- DIRECTIONS:
The response must hold only the lines from the line containing "Task: Select the Ryan Griffin name" through the end of the listing, exactly as written.
[RECORDS SUPPLIED Boundary: Start]
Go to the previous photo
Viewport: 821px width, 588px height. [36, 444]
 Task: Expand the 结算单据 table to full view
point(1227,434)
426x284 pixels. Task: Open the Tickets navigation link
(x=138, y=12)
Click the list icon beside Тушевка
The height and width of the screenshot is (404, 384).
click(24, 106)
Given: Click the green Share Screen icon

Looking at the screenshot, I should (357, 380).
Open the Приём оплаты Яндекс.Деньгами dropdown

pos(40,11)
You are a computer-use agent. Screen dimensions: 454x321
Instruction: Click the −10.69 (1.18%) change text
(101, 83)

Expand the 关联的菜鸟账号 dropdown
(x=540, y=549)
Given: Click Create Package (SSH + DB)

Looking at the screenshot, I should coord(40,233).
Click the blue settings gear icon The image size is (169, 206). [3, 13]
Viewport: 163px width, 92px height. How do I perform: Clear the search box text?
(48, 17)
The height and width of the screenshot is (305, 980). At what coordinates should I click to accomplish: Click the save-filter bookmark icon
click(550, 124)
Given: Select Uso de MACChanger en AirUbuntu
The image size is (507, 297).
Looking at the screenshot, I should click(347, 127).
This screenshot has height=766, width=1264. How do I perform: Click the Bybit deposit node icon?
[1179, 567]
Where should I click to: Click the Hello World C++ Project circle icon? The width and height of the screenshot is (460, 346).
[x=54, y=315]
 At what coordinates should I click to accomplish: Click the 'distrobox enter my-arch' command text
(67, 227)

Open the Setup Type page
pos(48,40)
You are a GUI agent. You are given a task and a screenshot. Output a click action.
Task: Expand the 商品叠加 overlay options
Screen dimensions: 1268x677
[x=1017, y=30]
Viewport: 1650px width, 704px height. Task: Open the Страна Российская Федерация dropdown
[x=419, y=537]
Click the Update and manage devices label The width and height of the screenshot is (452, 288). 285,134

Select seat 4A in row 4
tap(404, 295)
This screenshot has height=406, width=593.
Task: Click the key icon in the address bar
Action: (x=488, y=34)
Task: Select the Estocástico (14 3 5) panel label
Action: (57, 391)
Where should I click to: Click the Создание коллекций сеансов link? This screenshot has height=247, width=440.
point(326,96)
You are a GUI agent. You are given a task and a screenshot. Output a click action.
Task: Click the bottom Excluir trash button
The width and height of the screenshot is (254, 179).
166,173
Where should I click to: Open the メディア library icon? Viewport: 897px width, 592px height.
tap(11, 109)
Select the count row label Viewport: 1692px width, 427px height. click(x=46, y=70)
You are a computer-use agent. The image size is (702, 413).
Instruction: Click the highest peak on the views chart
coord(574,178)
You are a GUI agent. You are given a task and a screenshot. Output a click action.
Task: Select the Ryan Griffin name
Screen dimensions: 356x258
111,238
[RECORDS SUPPLIED Boundary: End]
- OUTPUT OF THE TASK:
Task: Select the Ryan Griffin name
Screen dimensions: 356x258
111,238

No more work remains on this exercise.